LiveJournal is one of the major homes to fandom on-line where people frequently refer to other content located elsewhere. As such, Fan History spends a lot of time using LiveJournal to promote our content. We’ve also found that using LiveJournal helps with our SEO and, unlike digg, we can get traffic from LiveJournal months after the initial plug. It’s fabulous. When I get together with other people, I tend to plug LiveJournal as an awesome source for traffic because of that. Our traffic looks pretty consistently high as a result of LiveJournal referrers. That happened with us plugging Fan History on LiveJournal a total of maybe only eight days out of the thirty-one. LiveJournal is also a place where, unlike many of the services mentioned in this post, I’m actively involved. I use LiveJournal. I post regularly on LiveJournal for my own private use. I engage others on the service. It’s like twitter for me. … Only as opposed to discussing the business end of what I do, I discuss the fan end.

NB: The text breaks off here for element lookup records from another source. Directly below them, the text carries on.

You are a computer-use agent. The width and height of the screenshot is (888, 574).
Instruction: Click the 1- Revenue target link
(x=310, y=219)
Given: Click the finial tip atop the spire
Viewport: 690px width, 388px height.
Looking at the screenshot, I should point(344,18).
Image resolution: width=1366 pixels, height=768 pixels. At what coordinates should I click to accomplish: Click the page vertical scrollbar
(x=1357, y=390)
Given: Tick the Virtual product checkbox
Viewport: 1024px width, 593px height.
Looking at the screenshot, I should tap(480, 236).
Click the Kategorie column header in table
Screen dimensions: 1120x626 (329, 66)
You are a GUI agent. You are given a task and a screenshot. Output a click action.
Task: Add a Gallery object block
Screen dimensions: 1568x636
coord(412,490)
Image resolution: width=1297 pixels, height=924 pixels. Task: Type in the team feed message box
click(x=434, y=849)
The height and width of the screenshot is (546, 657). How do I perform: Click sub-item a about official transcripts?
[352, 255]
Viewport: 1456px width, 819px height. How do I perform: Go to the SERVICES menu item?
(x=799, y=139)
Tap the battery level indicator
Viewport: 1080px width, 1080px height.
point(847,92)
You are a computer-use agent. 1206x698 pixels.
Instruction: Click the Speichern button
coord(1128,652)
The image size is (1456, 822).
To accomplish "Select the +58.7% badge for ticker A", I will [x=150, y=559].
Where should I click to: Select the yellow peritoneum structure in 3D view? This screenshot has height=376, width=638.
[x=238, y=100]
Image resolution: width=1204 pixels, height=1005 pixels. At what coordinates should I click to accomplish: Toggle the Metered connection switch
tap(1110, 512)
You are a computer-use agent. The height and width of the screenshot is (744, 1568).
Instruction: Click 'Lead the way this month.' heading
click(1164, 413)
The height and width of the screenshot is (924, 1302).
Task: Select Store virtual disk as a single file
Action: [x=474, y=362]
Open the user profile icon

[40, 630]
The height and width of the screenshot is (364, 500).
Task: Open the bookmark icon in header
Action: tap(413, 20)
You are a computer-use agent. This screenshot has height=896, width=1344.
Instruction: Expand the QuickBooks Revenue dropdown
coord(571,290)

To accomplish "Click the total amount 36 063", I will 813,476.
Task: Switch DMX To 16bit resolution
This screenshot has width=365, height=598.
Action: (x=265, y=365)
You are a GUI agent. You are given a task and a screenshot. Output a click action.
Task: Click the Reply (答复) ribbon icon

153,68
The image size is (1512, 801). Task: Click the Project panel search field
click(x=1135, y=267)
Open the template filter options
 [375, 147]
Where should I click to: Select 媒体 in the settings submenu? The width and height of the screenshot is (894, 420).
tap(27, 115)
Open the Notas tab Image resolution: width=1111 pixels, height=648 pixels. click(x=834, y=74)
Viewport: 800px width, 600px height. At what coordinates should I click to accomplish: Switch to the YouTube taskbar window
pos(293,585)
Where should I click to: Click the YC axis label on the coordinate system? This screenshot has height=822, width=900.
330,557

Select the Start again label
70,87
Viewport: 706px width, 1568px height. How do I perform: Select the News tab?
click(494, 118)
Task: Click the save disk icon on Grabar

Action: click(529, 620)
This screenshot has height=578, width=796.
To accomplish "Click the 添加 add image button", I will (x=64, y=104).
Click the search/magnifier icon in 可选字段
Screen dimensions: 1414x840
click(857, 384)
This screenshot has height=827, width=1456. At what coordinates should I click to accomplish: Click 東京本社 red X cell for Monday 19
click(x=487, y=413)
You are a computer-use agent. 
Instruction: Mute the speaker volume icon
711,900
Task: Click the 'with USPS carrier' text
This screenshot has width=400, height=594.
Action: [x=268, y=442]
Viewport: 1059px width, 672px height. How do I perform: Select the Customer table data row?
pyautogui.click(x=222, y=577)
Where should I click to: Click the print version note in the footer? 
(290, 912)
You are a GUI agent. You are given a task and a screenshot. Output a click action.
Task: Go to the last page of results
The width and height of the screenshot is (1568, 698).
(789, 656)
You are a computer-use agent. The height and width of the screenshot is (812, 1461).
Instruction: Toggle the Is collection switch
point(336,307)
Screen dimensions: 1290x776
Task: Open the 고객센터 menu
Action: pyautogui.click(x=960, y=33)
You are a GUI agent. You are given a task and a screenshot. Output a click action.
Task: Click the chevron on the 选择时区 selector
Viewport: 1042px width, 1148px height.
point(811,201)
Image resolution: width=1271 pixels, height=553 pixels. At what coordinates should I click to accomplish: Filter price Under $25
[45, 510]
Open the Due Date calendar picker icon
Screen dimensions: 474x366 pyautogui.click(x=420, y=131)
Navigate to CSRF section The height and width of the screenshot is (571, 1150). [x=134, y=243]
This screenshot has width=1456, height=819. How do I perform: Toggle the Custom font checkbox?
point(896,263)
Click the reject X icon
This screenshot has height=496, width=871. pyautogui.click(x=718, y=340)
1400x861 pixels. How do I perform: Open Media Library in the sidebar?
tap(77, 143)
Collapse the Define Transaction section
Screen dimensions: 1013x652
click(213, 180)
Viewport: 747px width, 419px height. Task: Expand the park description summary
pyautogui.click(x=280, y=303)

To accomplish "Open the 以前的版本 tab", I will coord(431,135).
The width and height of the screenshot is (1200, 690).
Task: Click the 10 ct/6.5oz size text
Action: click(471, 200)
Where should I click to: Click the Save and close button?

InsaneJournal and JournalFen are LiveJournal clones. JournalFen has an established community of fan fiction and fandom people over 18. I’m not really involved there these days. It just isn’t my community. When we get traffic from JournalFen, it tends to be connected to Fandom Wank. As Fandom Wank can be a major reputation hurter, we’re not generally aiming to be mentioned there.
We use InsaneJournal like we use LiveJournal. It just isn’t used that much because it doesn’t have the depth of communities that LiveJournal has, doesn’t have the audience that LiveJournal has and doesn’t generate comparable traffic. Those things limit the usefulness of InsaneJournal.
MySpace generates a few hits for us here and there. Fan History mostly gets plugged on MySpace groups and in my profile. We’re not expecting it to be a major traffic source. It would be nice to get a bigger audience there but just not sure how to do it. And I’m not that interested in slogging through the service to become involved.
FaceBook is similar to MySpace. I promote it on my profile. It gets fed my comments from ping.fm that also go to twitter. The lack of a good search tool probably hurts our potential to get more traffic as a result. I use FaceBook to keep track of my friends, for occasional wiki things, for event finding. I’m not involved in the fan community located there.
We occasionally promote Fan History on bebo and orkut. Neither has been a particularly useful traffic driver and the fan community tends to fall outside my comfort level. So while that community is large, I don’t know it well enough to try to capitalize off of it.
LinkedIn gives us a few hits. Most of these are off my profile page. LinkedIn is another one of those sites I don’t always understand so trying to leverage it for more traffic can be a bit confusing. I’m not really involved in the community there either.
blogspot links are not ones that we create. We tend to get them after we plug Fan History on LiveJournal or after we e-mail a blogger and ask for a plug. blogspot doesn’t offer an easy way to contact people. That makes it hard to ask for plugs for Fan History. If it was, we’d probably spend a lot more time making such requests.
The services where I’m most active as a community participant are the ones where we get the most traffic. It is probably why LiveJournal will continue to be our primary tool to promote Fan History.